__Aim__
Can you output the data as a Markdown table with the columns Row and Data line, starting at the line that has "The image size is (1372, 882)." and stopping after the line that has "coord(1496,362)"? Leave out blank lines and include nothing outside that range.

__Supplied information__
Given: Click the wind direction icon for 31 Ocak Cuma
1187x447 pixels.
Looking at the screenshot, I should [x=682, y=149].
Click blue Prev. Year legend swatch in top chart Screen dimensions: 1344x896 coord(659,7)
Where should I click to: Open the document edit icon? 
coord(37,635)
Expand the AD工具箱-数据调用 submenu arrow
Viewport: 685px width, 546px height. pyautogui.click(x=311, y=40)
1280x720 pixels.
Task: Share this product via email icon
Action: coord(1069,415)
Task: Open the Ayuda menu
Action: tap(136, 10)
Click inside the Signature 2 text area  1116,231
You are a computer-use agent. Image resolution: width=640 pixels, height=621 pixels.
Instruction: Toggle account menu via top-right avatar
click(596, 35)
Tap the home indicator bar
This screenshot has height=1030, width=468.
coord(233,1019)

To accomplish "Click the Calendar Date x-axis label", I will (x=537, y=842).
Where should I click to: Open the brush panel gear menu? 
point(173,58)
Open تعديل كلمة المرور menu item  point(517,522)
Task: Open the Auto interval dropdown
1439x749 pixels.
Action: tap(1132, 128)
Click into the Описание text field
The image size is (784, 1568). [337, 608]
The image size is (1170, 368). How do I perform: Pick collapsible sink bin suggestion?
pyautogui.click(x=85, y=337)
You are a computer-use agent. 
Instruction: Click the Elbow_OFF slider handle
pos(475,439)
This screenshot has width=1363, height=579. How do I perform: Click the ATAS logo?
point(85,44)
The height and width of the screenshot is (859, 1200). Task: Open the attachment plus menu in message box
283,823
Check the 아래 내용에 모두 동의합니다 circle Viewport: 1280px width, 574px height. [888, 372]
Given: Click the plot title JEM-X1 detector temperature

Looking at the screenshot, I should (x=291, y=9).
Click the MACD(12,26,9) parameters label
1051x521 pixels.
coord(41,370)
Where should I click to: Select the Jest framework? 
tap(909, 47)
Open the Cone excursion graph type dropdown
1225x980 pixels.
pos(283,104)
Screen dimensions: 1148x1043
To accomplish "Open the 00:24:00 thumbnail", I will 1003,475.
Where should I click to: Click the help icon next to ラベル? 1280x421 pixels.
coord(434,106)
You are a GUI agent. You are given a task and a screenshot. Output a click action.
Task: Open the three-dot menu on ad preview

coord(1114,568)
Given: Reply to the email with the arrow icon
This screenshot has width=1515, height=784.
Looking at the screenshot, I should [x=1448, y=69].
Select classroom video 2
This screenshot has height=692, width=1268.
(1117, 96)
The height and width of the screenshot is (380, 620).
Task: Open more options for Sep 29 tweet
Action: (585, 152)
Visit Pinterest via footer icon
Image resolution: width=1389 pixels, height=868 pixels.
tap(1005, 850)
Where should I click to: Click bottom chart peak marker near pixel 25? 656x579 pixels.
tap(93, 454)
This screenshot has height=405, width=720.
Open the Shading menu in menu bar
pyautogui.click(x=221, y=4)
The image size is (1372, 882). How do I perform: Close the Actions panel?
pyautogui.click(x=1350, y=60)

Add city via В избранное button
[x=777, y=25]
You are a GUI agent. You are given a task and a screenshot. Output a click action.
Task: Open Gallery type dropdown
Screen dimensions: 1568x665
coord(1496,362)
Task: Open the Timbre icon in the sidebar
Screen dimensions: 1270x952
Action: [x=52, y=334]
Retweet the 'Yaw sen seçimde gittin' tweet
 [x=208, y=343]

__Complete output__
| Row | Data line |
|---|---|
| 1 | The image size is (1372, 882). How do I perform: Close the Actions panel? |
| 2 | pyautogui.click(x=1350, y=60) |
| 3 | Add city via В избранное button |
| 4 | [x=777, y=25] |
| 5 | You are a GUI agent. You are given a task and a screenshot. Output a click action. |
| 6 | Task: Open Gallery type dropdown |
| 7 | Screen dimensions: 1568x665 |
| 8 | coord(1496,362) |